A: Brockman used blog posts, interviews, and public talks to translate engineering tradeoffs and benchmarks into accessible lessons, helping the community understand how production systems can produce research insights. His blog post on the OpenAI Five benchmark bridges operational detail and public-facing narrative.
Q6: What should policymakers watch for as AI systems scale?
A: Policymakers should track capability growth relative to governance mechanisms, require transparency in high-impact deployments, and encourage investments in evaluation, robustness, and alignment research. Publicly available benchmarks and responsible disclosure of capabilities are practical starting points.
Actionable takeaway: for practitioners, pair scale experiments with rigorous evaluation; for policymakers, support transparency and funding for safety-oriented research.
Conclusion: Trends & Opportunities
Near-term trends (12–24 months) 1. Compute remains a lever: many labs will continue to test scale hypotheses, but with more targeted goals rather than blind expansion. 2. Efficiency breakthroughs: as marginal returns get scrutinized, expect a surge in model and algorithmic efficiency research to reduce the compute-per-capability curve. 3. Safety and alignment emphasis: policy and research communities will more strongly prioritize objective design and reward robustness as scaling risks become clearer. 4. Hybrid research agendas: organizations will combine scale experiments with domain-specific constraints and human oversight to reduce brittleness. 5. Industry stratification: well-funded labs will own the largest scale experiments, while smaller groups focus on reproducibility, interpretability, and niche innovation.
Opportunities and first steps 1. For ML teams: implement controlled scale sweeps—vary one resource at a time (simulators, model size, batch compute) and measure marginal returns.
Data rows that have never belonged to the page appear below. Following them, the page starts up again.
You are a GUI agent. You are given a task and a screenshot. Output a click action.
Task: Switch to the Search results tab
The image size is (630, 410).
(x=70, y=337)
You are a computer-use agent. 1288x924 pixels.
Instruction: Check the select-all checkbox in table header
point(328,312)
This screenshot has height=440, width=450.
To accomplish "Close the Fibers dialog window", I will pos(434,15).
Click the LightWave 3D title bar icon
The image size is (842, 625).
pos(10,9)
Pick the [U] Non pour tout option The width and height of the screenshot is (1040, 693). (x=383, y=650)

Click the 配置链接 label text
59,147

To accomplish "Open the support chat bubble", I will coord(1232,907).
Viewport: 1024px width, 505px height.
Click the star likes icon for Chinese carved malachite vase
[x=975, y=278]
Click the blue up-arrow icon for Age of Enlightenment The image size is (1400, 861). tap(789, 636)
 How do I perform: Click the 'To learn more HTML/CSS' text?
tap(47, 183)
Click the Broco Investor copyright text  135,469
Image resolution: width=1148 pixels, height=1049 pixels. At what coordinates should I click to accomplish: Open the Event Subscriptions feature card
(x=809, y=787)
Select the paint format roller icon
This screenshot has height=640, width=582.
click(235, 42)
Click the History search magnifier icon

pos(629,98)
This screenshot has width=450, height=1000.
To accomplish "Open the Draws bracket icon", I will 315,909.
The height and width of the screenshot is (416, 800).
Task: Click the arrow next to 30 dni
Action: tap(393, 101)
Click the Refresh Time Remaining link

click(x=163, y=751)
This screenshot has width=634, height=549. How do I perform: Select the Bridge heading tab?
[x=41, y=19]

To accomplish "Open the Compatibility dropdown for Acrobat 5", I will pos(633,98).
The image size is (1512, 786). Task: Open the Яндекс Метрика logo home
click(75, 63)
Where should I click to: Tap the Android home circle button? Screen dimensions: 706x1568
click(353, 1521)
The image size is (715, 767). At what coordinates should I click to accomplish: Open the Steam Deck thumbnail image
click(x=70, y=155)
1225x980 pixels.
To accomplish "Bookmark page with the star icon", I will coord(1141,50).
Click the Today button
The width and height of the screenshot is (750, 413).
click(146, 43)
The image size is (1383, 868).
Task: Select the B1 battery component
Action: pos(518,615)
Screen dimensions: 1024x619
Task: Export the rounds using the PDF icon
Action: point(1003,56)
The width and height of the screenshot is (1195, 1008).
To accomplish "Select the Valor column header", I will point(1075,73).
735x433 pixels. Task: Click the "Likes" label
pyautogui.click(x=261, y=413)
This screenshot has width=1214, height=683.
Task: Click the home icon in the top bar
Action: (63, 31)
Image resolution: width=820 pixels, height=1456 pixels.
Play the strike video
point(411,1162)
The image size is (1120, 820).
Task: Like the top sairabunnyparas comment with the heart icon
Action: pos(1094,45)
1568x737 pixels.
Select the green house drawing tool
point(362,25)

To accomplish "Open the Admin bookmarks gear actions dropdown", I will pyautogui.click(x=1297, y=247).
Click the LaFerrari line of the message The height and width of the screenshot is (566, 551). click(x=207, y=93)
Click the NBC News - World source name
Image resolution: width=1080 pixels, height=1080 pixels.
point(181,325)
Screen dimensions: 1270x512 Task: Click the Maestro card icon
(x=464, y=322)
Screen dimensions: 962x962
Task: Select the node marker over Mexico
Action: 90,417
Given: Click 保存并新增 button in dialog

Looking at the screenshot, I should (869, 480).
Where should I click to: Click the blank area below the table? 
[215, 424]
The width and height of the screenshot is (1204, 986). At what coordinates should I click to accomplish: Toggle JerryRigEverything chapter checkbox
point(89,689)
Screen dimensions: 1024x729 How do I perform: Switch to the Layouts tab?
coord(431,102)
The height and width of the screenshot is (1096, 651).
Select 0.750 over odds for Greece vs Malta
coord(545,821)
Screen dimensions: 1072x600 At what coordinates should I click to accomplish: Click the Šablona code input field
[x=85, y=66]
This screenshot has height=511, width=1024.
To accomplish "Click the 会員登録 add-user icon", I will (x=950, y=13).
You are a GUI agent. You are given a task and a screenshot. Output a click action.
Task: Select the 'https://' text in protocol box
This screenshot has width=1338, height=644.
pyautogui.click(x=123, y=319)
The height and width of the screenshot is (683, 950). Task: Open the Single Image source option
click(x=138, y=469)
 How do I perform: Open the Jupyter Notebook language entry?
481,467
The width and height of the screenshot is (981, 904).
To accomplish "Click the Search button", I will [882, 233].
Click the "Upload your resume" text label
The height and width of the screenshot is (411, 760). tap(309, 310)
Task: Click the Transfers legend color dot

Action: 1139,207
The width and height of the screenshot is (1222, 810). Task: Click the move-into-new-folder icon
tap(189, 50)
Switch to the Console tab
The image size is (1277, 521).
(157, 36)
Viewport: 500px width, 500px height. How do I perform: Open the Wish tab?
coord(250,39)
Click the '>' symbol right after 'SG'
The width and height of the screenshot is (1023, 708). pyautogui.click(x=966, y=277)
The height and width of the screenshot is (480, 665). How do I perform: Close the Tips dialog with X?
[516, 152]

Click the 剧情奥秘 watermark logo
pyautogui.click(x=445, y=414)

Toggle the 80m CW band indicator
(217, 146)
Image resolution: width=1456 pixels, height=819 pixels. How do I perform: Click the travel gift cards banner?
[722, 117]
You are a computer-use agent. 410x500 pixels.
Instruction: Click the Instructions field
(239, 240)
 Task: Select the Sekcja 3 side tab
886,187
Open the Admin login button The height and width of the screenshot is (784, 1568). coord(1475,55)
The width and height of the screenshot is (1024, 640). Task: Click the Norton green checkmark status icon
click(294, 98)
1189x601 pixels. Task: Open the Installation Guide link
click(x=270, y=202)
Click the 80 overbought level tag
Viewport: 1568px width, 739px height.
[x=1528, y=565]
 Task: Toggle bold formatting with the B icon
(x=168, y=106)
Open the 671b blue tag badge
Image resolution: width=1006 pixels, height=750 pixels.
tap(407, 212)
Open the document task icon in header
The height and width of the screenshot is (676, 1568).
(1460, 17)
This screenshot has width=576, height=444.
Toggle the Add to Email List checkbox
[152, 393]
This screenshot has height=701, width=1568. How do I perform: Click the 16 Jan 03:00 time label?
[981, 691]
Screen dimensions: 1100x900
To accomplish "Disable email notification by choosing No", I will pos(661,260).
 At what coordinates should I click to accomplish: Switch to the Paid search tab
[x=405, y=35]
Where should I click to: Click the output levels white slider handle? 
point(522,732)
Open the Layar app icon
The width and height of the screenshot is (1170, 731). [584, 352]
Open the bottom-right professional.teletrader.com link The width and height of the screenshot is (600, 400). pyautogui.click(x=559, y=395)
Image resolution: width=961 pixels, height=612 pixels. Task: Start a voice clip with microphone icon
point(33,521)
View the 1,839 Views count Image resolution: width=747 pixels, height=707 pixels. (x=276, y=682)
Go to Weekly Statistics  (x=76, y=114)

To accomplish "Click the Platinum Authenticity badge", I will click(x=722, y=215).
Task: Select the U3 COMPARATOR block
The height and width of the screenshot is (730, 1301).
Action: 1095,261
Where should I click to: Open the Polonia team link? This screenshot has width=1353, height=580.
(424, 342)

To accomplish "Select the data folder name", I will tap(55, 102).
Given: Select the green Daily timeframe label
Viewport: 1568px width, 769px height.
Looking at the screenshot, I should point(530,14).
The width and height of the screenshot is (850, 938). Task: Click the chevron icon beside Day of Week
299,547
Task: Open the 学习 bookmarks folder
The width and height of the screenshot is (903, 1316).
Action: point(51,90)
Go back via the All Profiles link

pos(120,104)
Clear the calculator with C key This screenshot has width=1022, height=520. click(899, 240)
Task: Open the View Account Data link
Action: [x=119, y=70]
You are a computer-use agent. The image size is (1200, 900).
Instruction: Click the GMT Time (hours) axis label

First step: design experiment matrices and automated logging so results are reproducible. 2. For researchers: investigate transferability—test whether scaling relations in one task (e.g., Dota 2) predict gains in other complex multi-agent domains. First step: publish standardized benchmarks and protocols for scale comparisons. 3. For industry leaders: balance compute investment with efficiency and safety funding. First step: allocate a portion of R&D budgets to alignment and evaluation pipelines. 4. For policymakers: encourage transparency around capability claims and fund independent evaluations of scaled systems. First step: mandate public reporting of benchmarked results for high-impact deployments. 5. For the esports and gaming community: adopt codes of conduct for AI participation and invest in educational programs that explore human–AI collaboration. First step: convene stakeholders (developers, players, organizers) to establish norms for exhibition and competition use.
Uncertainties and trade-offs
Scaling laws are empirically robust over many measured ranges but are not universal guarantees—task specificity, objective design, and evaluation fidelity critically shape outcomes.
Trade-offs between speed and fidelity in simulation, between model size and energy cost, and between capability and alignment will remain central managerial questions.
Insight: the OpenAI Five story shows that practical engineering can seed scientific discovery; the next phase is ensuring that those discoveries are used responsibly, efficiently, and with public oversight.
Final takeaway: Greg Brockman and the OpenAI Five effort turned a game-playing engineering program into a laboratory for scaling laws, producing actionable empirical knowledge. Teams and policymakers should use those lessons to design measured scale experiments, prioritize safety and evaluation, and avoid conflating raw compute with guaranteed, aligned progress.